Top of SOURCE MATERIAL

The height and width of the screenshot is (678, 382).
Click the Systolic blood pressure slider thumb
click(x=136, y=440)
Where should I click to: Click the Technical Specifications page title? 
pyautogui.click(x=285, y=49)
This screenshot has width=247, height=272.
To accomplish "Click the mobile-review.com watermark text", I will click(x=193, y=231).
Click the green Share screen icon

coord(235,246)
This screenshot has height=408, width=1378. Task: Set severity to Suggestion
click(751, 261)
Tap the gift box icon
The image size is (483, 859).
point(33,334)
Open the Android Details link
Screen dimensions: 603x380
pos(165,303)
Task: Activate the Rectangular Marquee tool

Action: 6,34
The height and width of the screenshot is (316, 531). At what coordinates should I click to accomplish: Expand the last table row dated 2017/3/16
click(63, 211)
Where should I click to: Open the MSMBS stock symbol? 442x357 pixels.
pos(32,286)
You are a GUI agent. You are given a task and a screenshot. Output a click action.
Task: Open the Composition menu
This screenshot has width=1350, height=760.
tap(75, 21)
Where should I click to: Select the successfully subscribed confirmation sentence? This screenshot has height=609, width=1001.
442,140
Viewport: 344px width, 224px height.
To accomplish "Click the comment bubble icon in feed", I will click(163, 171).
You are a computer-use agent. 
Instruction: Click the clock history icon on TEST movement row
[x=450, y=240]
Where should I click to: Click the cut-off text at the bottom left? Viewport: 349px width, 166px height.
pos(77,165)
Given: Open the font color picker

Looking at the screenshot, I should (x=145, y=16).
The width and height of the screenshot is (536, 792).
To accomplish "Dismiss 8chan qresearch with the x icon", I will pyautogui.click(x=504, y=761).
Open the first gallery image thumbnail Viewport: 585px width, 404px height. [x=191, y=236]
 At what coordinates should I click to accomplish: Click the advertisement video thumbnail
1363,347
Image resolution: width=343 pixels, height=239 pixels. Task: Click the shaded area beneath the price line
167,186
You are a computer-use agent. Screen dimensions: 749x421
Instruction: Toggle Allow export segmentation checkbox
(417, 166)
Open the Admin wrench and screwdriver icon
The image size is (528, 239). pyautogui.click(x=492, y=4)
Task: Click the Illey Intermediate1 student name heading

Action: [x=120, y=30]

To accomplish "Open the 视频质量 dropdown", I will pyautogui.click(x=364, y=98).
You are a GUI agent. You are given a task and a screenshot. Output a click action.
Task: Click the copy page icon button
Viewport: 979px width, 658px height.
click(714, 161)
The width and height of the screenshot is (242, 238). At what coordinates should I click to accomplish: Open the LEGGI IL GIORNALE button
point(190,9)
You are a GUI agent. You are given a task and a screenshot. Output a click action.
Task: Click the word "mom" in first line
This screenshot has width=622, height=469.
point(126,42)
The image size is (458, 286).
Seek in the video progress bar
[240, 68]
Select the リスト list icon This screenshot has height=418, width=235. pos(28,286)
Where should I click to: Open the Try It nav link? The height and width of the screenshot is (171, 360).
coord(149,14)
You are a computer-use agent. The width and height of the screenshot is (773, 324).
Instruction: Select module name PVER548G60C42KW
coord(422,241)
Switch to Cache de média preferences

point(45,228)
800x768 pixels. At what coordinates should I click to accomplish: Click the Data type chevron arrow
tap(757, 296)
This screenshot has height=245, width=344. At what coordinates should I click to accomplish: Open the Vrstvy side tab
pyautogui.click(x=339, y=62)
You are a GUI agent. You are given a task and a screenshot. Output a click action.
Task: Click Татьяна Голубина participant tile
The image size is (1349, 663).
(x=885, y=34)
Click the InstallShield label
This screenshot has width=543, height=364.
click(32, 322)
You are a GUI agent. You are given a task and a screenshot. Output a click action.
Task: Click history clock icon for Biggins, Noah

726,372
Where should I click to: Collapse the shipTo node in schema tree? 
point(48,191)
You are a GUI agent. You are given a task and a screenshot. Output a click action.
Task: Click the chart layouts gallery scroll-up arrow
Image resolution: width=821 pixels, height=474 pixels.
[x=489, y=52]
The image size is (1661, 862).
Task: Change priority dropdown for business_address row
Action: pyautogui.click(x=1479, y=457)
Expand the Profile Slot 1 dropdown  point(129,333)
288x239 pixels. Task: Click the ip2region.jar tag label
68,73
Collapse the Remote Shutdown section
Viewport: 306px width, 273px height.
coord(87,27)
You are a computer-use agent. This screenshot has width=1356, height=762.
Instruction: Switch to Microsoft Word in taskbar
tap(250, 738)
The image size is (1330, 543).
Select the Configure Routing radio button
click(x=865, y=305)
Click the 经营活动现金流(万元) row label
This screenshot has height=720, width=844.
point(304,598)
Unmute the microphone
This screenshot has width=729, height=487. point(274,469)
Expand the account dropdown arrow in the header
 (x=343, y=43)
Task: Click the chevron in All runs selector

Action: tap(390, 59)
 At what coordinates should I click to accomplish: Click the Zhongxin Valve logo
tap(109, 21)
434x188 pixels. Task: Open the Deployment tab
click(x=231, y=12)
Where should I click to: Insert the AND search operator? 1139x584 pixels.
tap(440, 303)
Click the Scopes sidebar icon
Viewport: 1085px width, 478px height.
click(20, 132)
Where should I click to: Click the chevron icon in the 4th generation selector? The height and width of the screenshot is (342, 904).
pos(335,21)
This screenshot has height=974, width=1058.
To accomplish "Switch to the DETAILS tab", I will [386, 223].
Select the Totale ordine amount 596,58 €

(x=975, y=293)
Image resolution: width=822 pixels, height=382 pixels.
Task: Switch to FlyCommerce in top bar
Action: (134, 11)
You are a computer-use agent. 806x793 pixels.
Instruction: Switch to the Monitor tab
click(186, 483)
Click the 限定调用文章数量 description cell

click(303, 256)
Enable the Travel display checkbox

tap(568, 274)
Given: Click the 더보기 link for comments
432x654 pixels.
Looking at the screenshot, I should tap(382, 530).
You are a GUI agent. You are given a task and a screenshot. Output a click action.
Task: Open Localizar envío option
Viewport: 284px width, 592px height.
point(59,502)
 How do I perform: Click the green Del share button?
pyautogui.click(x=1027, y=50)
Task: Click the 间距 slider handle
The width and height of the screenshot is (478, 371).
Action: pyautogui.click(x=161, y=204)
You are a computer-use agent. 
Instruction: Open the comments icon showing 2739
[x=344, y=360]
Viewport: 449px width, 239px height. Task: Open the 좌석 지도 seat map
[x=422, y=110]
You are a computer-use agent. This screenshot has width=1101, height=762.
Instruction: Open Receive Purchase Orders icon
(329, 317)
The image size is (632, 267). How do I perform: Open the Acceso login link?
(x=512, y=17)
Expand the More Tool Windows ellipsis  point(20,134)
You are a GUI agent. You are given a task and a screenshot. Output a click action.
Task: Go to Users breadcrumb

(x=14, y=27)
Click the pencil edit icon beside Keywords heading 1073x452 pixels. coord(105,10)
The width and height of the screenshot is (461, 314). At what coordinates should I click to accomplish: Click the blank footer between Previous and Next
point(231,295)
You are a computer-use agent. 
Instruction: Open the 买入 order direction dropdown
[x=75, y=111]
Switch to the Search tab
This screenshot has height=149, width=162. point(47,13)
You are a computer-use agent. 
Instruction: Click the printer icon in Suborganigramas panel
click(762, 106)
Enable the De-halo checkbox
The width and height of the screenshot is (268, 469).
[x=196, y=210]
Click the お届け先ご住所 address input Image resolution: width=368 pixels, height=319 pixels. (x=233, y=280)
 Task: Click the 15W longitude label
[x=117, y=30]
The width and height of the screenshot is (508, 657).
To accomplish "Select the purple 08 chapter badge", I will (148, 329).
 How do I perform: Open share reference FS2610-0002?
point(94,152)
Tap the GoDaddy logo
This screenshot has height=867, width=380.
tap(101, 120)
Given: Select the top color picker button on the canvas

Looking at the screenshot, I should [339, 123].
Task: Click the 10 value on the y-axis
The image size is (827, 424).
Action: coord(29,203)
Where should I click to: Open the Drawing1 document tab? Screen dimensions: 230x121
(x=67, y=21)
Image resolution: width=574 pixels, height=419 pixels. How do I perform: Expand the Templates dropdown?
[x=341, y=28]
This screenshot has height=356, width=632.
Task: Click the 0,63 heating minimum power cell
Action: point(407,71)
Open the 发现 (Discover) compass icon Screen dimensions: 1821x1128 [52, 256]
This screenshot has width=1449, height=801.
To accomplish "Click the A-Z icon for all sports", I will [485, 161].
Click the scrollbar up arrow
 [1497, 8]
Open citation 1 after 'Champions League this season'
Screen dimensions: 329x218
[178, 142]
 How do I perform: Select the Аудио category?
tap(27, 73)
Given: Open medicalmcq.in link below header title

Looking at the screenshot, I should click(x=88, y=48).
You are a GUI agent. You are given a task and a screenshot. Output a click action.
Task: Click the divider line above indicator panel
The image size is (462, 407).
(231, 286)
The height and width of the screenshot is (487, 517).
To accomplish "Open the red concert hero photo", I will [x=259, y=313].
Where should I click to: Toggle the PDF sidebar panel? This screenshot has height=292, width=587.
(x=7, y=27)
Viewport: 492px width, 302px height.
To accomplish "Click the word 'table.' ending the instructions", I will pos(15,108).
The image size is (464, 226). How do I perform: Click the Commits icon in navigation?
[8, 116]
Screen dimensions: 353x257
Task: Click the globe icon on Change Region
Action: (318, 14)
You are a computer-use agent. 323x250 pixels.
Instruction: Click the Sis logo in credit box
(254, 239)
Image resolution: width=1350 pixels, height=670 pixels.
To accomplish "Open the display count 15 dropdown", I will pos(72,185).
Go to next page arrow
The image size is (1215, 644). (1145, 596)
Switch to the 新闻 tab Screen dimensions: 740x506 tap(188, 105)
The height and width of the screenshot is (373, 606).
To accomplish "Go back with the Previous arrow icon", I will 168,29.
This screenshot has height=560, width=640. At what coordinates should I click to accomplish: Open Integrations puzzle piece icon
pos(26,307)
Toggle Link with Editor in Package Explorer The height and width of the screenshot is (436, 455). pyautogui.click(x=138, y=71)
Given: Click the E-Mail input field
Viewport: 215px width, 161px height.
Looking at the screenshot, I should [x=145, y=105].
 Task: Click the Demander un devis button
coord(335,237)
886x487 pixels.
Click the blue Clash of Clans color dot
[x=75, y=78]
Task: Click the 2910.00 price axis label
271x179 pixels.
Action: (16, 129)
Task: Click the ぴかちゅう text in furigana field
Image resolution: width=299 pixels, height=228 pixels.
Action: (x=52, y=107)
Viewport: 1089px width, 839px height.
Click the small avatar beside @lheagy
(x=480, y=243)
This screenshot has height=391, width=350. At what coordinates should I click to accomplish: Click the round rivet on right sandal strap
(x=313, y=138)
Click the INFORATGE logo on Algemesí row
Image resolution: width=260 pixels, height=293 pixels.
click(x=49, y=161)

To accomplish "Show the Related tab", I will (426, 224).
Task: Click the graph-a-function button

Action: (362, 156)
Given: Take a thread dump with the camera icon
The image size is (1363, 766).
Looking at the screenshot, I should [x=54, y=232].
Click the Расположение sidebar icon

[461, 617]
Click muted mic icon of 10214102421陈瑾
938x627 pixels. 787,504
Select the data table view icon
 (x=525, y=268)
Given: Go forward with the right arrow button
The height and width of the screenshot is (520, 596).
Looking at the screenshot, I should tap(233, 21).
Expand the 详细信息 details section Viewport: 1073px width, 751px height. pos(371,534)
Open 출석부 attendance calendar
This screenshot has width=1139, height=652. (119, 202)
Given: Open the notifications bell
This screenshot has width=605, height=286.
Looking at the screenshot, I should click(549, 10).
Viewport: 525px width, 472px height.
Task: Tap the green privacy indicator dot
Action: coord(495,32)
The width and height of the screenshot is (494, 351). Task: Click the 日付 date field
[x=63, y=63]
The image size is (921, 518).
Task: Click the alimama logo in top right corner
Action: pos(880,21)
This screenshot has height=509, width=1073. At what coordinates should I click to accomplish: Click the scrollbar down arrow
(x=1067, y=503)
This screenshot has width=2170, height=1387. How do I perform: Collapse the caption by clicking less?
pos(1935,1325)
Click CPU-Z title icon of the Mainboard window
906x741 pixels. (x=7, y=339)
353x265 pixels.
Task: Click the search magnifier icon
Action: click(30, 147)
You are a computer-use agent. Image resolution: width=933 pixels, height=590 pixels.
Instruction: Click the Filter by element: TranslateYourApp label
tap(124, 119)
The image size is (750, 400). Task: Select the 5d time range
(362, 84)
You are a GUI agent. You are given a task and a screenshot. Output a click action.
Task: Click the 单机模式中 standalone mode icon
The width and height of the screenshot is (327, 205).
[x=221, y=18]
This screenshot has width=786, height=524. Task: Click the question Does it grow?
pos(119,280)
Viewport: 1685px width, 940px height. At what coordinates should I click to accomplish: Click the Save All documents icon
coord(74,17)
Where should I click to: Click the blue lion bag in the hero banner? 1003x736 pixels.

Bottom of SOURCE MATERIAL

▸ HOW TO COMPLETE THIS TASK:
Show every line of the entries above where the word "hero" occurs.

▸ WRITTEN REPLY:
To accomplish "Open the red concert hero photo", I will [x=259, y=313].
Where should I click to: Click the blue lion bag in the hero banner? 1003x736 pixels.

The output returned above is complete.